Datenpunkte pro Sekunde (DPPS) ist eine fundamentale Metrik zur Quantifizierung der Erfassungsrate von Ereignissen oder Messwerten innerhalb eines Überwachungs- oder Analyseprozesses, typischerweise im Bereich des Netzwerkverkehrs oder der Systemprotokollierung. Dieser Wert dient als direkter Indikator für die erforderliche Verarbeitungskapazität des nachgeschalteten Analysesystems.
Leistung
Die Fähigkeit eines Sicherheitssystems, eine konstante DPPS-Rate ohne Datenverlust oder signifikante Latenz zu verarbeiten, definiert dessen obere Grenze der Leistungsfähigkeit unter realen Betriebsbedingungen.

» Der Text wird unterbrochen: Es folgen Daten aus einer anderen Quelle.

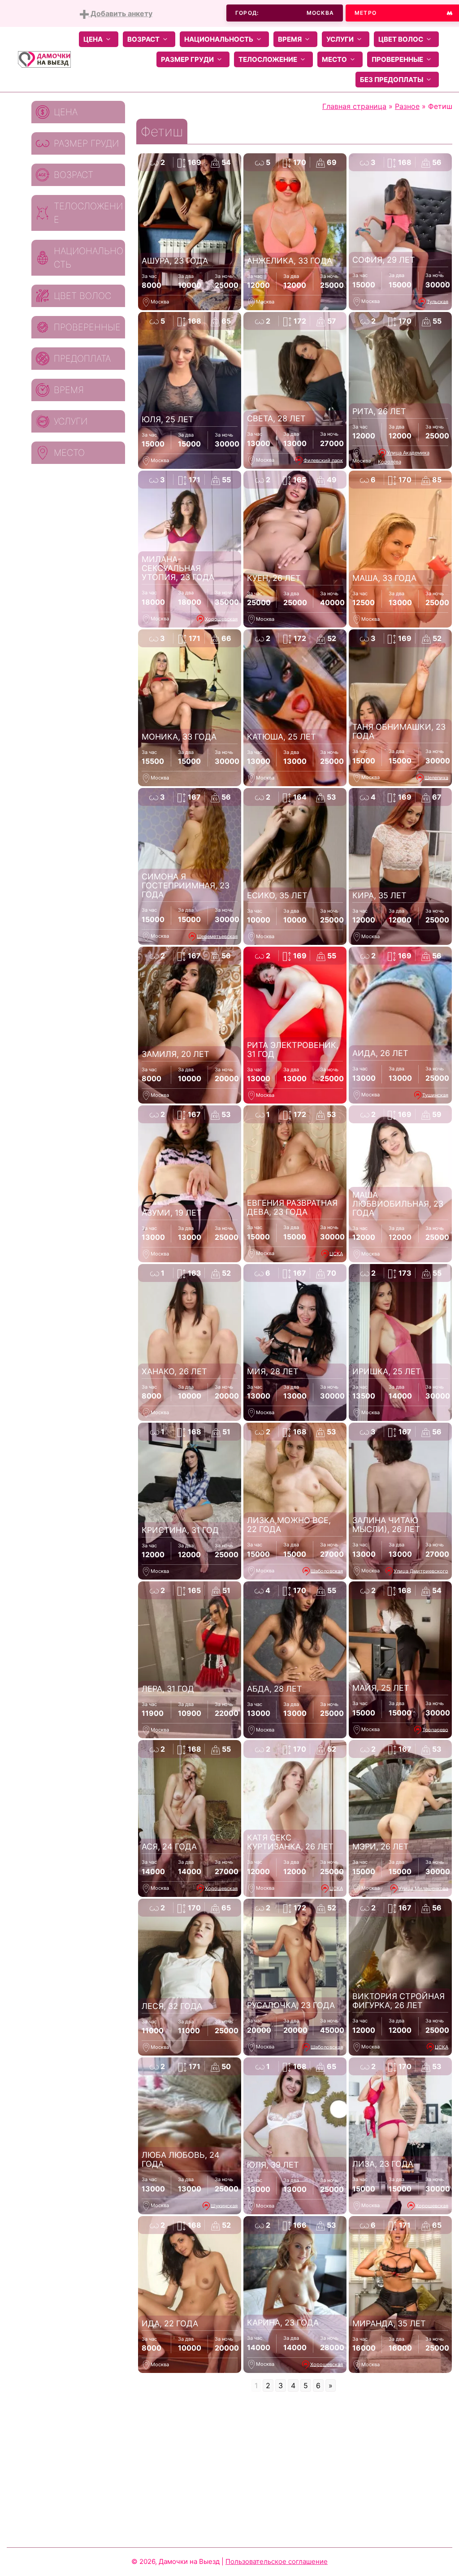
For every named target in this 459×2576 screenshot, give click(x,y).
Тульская (437, 301)
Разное (407, 106)
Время (290, 39)
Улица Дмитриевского (421, 1570)
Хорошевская (221, 618)
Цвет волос (400, 39)
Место (334, 59)
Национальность (218, 39)
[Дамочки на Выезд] (44, 58)
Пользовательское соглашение (276, 2561)
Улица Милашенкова (423, 1888)
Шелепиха (436, 777)
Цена (93, 39)
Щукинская (224, 2205)
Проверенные (397, 59)
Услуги (340, 39)
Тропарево (435, 1729)
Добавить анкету (120, 13)
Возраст (143, 39)
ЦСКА (336, 1253)
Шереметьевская (217, 936)
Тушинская (435, 1094)
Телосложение (267, 59)
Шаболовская (327, 1570)
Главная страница (354, 106)
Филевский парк (323, 460)
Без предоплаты (391, 79)
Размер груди (187, 59)
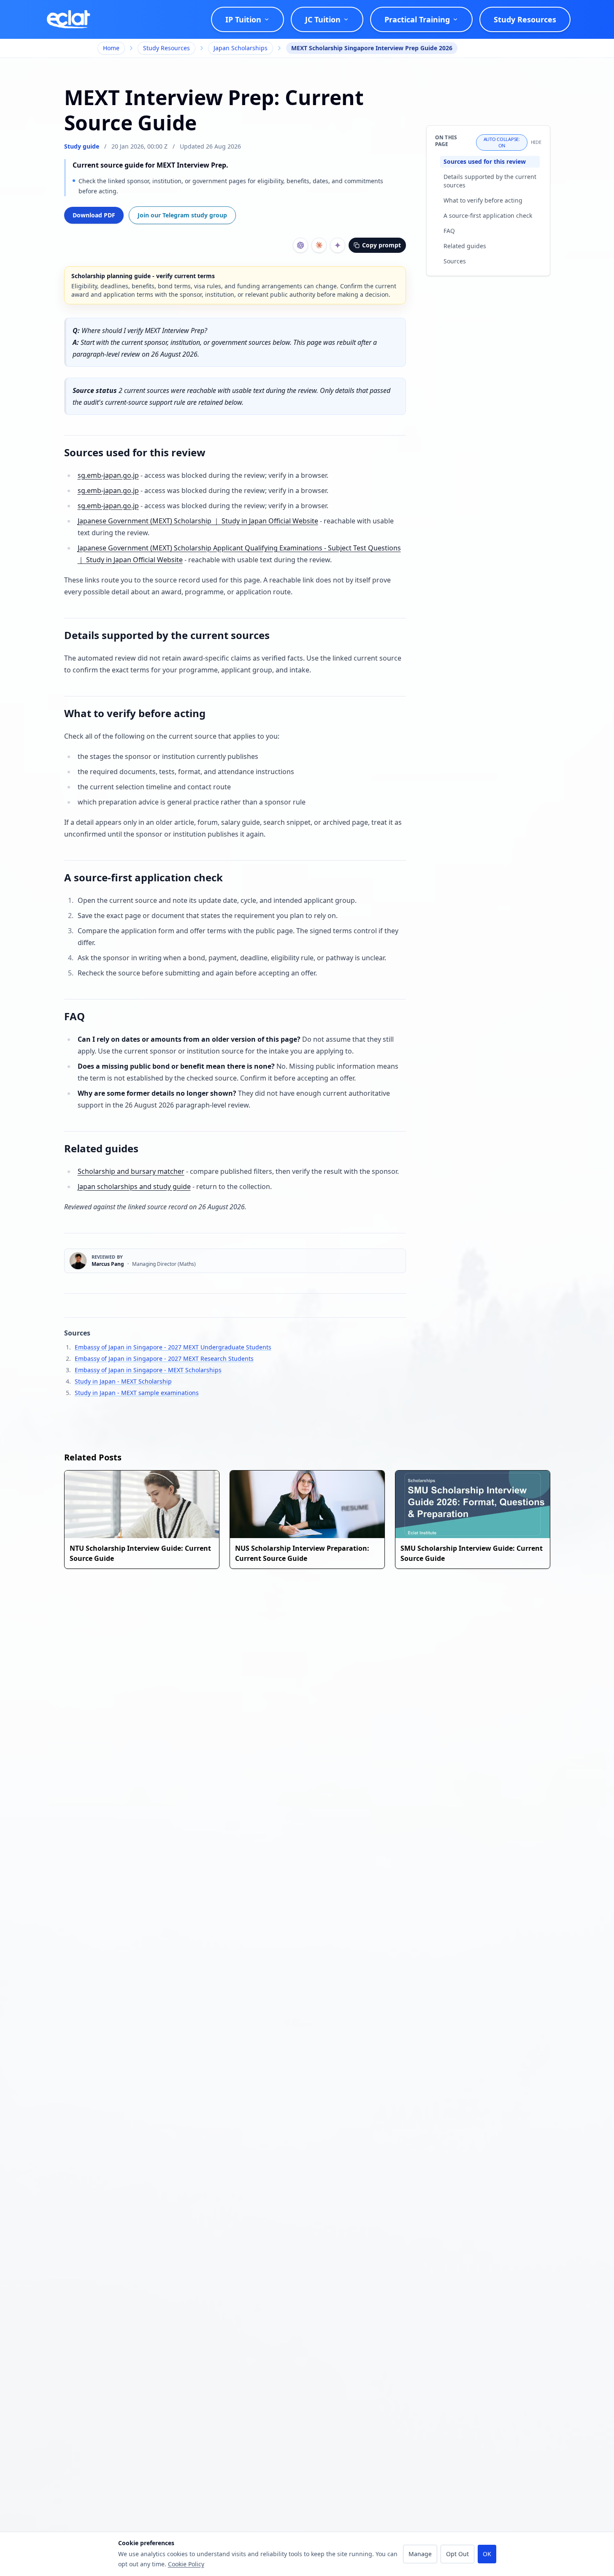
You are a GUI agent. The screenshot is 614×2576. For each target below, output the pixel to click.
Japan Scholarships (241, 48)
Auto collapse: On (502, 142)
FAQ (449, 231)
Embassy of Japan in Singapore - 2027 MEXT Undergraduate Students (173, 1347)
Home (111, 48)
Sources (455, 261)
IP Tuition (243, 19)
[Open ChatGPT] (300, 245)
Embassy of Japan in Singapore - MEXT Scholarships (148, 1370)
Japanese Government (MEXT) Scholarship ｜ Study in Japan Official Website (198, 520)
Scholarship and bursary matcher (131, 1171)
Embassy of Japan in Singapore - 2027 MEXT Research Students (164, 1358)
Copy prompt (381, 245)
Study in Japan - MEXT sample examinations (137, 1393)
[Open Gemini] (337, 245)
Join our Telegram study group (182, 215)
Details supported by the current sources (490, 181)
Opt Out (457, 2554)
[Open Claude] (319, 245)
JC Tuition (323, 19)
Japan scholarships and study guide (134, 1186)
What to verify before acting (483, 200)
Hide (536, 142)
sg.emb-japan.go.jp (108, 475)
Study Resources (525, 19)
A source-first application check (488, 215)
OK (487, 2554)
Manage (420, 2554)
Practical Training (417, 19)
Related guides (465, 246)
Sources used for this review (485, 161)
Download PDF (94, 215)
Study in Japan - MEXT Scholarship (123, 1381)
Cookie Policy (186, 2564)
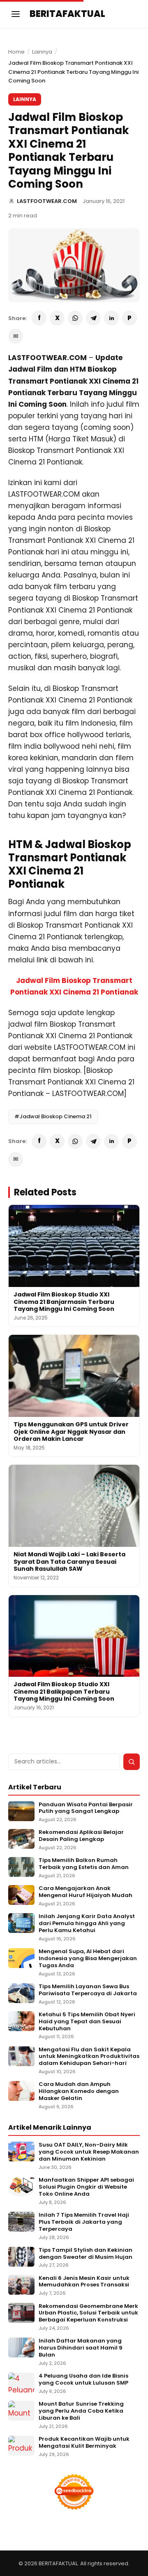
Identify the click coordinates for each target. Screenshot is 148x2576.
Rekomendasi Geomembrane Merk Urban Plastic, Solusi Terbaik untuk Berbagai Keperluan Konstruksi (88, 2313)
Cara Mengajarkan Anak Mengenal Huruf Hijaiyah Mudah (85, 1892)
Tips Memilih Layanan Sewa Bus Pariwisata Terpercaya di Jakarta (88, 1990)
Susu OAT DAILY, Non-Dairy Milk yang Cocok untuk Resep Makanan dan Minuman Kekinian (89, 2152)
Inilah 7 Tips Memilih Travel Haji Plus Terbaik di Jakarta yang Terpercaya (84, 2222)
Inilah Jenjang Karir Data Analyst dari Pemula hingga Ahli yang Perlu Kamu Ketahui (87, 1923)
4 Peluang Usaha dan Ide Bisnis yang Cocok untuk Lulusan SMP (83, 2380)
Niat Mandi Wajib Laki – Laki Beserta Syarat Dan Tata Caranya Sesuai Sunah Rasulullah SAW (69, 1561)
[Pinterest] (129, 318)
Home (16, 52)
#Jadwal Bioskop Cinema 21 (53, 1116)
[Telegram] (93, 318)
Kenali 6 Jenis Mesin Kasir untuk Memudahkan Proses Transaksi (84, 2282)
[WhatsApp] (75, 318)
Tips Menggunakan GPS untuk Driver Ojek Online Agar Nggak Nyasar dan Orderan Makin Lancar (71, 1431)
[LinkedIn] (111, 318)
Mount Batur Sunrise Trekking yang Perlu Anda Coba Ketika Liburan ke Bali (81, 2411)
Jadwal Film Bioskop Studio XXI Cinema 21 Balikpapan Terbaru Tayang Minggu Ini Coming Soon (64, 1691)
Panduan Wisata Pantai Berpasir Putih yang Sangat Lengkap (86, 1808)
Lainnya (42, 52)
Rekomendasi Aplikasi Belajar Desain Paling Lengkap (81, 1836)
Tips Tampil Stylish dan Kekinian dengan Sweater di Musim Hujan (85, 2254)
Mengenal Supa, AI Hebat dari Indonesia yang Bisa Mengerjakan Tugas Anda (88, 1958)
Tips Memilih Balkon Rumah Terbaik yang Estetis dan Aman (84, 1864)
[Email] (15, 336)
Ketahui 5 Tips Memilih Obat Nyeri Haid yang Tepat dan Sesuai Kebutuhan (87, 2021)
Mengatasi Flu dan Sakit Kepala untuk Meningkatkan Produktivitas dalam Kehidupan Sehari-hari (89, 2056)
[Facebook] (39, 318)
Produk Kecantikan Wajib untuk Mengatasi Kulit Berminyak (84, 2443)
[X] (57, 318)
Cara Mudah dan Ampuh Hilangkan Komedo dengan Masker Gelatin (79, 2091)
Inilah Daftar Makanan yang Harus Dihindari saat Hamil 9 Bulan (81, 2348)
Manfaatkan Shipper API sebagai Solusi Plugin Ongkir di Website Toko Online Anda (86, 2187)
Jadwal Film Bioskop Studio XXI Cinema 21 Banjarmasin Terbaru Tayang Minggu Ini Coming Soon (64, 1301)
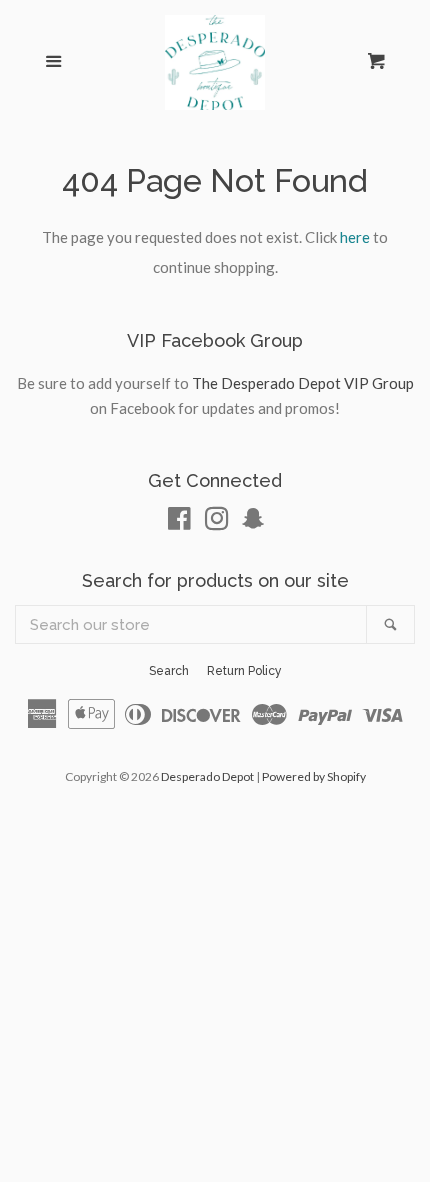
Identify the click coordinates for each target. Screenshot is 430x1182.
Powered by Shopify (314, 776)
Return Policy (244, 671)
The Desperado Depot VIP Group (303, 383)
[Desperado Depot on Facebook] (179, 522)
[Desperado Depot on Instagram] (217, 522)
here (355, 237)
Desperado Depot (207, 776)
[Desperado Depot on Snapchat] (253, 522)
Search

Eine Überschreitung dieser Rate kann zu einer Verarmung der Detailtiefe bei der Bedrohungserkennung führen.
Messung
Die genaue Messung der DPPS ist notwendig, um Ressourcenallokationen adäquat zu dimensionieren und um festzustellen, ob die eingesetzten Erfassungsprotokolle die tatsächliche Ereignisdichte adäquat abbilden können. Inkonsistente DPPS-Werte können auf Probleme in der Datenquelle oder der Übertragungsstrecke hindeuten.
Etymologie
Eine metrische Bezeichnung, gebildet aus dem Substantiv Datenpunkt, der kleinsten Informationseinheit, dem Präfix pro, das die Verhältniszahl angibt, und dem Substantiv Sekunde, der Zeiteinheit.